Université : non à la police de la pensée

Après la censure de la lettre de Jean Jaurès par Blanquer, l’interdiction à venir de filmer les policiers, la rage de Véran contre le principe même d’opposition parlementaire… Une autre de nos libertés est en péril : la liberté académique. Dans un silence assourdissant, un amendement gravissime est passé.

Lors de la discussion au Sénat de la loi de programmation pluriannuelle de la recherche (LPPR) dans la nuit du 29 octobre, un amendement soumettant « les libertés académiques » au « respect des valeurs de la République » est passé.
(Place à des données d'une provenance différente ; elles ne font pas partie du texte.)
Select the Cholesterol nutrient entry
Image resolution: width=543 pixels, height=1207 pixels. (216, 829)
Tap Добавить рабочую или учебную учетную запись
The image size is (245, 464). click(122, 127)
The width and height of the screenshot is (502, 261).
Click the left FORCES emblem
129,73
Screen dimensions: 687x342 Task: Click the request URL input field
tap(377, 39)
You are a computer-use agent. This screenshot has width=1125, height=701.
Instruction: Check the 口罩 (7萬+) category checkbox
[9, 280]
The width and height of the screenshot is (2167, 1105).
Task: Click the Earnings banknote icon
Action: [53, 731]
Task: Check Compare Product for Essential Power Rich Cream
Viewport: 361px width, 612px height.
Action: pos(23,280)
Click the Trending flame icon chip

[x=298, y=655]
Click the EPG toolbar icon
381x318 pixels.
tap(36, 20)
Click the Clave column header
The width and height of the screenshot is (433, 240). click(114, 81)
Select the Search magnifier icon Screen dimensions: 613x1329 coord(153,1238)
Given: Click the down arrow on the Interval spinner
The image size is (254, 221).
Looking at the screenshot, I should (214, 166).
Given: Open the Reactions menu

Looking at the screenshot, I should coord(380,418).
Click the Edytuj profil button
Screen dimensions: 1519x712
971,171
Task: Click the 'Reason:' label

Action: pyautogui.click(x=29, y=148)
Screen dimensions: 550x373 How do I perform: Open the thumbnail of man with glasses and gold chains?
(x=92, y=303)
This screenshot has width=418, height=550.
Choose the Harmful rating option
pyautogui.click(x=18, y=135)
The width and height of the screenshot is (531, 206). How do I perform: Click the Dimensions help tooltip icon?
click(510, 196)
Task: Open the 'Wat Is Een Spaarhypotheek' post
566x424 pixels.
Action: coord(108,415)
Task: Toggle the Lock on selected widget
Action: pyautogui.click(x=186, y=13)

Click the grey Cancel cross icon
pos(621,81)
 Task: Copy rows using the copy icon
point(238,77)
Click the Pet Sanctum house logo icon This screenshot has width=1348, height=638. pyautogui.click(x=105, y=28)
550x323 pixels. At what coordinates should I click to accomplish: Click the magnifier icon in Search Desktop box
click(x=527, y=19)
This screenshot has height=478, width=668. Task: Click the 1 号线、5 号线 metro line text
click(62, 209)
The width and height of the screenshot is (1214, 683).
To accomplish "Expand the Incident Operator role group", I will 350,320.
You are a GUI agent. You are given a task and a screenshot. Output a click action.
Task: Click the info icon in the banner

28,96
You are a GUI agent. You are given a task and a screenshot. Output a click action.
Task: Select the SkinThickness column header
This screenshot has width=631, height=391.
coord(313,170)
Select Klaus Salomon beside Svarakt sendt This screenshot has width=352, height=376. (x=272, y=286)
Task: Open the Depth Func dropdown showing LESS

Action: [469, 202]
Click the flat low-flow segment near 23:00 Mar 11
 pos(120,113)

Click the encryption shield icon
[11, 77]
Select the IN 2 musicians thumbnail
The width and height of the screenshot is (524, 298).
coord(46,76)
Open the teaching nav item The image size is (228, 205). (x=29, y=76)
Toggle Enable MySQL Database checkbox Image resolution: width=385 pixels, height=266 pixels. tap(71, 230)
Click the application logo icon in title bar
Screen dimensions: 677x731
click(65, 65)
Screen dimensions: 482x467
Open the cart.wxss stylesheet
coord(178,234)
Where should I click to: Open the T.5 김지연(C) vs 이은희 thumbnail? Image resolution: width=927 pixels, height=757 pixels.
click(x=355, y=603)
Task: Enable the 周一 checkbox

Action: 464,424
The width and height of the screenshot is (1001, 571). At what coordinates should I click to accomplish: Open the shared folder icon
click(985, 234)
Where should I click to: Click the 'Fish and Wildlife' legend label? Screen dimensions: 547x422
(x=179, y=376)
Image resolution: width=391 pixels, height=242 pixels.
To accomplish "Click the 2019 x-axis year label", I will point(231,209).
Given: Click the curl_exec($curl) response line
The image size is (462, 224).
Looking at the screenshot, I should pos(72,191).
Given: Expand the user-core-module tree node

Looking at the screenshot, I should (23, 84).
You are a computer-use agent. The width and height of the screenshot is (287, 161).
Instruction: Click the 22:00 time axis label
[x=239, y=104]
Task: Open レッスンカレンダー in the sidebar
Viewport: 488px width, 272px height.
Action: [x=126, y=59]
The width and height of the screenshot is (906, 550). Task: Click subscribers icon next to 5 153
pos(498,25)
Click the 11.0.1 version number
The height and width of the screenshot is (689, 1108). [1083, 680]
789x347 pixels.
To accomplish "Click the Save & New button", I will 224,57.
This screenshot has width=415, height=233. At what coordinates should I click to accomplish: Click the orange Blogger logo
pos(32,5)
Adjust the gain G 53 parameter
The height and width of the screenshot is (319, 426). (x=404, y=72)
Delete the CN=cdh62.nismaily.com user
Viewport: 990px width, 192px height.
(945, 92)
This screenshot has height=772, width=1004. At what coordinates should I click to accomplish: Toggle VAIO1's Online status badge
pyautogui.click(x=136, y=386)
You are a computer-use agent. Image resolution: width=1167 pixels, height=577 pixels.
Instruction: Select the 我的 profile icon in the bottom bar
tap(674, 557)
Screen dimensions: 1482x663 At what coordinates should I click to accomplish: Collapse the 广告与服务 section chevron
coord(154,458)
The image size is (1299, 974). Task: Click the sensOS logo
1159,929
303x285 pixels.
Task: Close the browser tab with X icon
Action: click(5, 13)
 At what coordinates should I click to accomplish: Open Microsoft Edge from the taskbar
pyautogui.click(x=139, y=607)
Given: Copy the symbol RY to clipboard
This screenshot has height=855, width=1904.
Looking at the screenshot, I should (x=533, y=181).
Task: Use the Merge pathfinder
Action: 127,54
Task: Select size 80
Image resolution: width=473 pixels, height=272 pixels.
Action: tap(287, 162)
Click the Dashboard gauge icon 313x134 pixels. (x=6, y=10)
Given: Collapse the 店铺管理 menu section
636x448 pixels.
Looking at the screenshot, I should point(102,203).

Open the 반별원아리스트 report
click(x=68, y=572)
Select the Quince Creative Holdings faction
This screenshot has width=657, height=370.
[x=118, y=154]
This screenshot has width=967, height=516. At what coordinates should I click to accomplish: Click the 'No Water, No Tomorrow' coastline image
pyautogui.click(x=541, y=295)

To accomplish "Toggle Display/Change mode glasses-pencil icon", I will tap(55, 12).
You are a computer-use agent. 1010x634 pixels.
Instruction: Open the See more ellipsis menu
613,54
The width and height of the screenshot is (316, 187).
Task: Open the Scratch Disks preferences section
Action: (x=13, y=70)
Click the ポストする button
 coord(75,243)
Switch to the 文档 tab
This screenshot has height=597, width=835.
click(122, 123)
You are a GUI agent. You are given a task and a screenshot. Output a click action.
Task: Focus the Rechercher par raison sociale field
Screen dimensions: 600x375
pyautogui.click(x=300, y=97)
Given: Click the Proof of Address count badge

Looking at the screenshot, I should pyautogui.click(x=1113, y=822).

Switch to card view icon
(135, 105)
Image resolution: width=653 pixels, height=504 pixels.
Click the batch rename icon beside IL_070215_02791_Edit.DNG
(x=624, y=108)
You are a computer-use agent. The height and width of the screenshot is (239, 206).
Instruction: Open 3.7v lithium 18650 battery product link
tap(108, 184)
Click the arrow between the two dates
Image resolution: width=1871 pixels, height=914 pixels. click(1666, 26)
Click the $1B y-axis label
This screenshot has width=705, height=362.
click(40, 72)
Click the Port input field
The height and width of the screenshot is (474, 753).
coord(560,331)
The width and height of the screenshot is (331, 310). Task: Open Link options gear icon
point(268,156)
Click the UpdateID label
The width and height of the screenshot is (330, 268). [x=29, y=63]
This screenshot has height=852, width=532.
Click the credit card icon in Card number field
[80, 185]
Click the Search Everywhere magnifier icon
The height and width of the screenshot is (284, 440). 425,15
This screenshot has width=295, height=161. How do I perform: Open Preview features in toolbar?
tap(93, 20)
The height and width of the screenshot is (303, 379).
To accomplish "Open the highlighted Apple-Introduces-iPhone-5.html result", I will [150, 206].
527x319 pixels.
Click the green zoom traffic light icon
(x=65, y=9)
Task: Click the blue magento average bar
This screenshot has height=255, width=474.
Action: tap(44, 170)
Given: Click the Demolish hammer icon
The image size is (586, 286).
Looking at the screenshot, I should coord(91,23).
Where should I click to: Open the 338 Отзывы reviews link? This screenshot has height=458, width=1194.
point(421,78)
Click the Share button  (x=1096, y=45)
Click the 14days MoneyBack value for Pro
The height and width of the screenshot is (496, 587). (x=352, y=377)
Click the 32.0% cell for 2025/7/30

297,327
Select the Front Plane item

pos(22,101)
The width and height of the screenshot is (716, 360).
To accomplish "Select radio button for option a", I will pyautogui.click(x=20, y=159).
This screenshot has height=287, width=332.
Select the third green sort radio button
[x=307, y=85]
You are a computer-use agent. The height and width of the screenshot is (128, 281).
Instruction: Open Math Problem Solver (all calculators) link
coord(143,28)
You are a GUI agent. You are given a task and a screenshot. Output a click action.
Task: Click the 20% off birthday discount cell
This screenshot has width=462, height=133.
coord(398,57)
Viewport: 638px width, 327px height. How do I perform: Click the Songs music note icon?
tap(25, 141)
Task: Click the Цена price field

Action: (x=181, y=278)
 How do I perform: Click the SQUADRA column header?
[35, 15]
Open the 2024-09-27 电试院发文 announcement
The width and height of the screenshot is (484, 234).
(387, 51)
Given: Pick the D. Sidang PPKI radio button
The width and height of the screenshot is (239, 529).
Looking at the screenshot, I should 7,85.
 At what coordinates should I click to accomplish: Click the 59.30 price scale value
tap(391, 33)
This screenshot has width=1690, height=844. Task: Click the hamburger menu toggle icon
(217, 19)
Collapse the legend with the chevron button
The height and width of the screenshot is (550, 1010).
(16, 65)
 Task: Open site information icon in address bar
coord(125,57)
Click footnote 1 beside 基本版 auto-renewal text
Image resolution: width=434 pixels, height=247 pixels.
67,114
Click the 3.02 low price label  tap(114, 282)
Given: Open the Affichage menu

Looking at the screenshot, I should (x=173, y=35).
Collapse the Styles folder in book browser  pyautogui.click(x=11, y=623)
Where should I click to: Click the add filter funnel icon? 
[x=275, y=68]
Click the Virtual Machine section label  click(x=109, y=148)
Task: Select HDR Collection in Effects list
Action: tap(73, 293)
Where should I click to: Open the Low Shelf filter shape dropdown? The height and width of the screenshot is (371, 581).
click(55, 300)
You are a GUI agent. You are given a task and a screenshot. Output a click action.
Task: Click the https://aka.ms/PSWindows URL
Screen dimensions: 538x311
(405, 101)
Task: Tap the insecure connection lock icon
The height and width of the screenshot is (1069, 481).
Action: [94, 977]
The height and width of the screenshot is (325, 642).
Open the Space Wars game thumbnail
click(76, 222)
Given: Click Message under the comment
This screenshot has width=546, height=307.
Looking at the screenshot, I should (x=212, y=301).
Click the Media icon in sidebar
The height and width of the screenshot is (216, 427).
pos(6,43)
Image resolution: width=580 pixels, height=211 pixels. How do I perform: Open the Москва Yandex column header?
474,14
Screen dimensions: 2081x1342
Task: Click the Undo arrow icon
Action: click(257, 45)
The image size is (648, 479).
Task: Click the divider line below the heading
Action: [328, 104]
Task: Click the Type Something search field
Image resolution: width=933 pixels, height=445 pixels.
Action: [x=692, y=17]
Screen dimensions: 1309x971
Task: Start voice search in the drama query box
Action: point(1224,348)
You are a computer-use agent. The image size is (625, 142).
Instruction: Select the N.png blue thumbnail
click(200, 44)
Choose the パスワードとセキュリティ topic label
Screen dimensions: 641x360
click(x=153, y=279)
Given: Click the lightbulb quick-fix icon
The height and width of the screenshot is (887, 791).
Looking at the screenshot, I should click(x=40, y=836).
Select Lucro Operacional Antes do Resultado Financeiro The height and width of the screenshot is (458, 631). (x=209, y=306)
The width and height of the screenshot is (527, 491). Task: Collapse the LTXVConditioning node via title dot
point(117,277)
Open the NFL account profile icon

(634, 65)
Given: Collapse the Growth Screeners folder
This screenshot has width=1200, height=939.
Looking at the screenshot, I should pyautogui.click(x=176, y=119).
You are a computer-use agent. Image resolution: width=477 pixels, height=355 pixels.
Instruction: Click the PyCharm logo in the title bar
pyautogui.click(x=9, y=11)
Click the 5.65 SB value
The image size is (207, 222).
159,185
Derrière la jolie formulation, c’est bien la liberté académique qui est attaqué. Conditionner les libertés académiques au respect de telle ou telle valeur politique, extérieure au champ scientifique, c’est détruire les libertés académiques. C’est une mise au pas, caractéristique d’un pouvoir autoritaire forçant les universitaires à se soumettre à lui.

Qui va juger de l’adéquation ou non d’un enseignement ou d’une recherche à ces « valeurs de la République »? Qui va pouvoir attaquer en justice les universitaires censés ne pas les respecter ? En Roumanie, au Brésil, les études de genre sont rendues illégales. C’est ça qu’on veut ?

Personne n’est dupe, c’est bien les militants antiracistes et féministes que Blanquer a dans le viseur. Le ministre de l’éducation nationale avait annoncé la couleur le 24 octobre dans le JDD : une chasse aux sorcières contre les « islamo gauchistes » qui « gangrène » l’Université. Plus de deux milles chercheurs lui répondent dans une tribune publiée dans le Monde refusant la police de la pensée à l’Université.

Édito de Julie Garnier pour l’insoumission.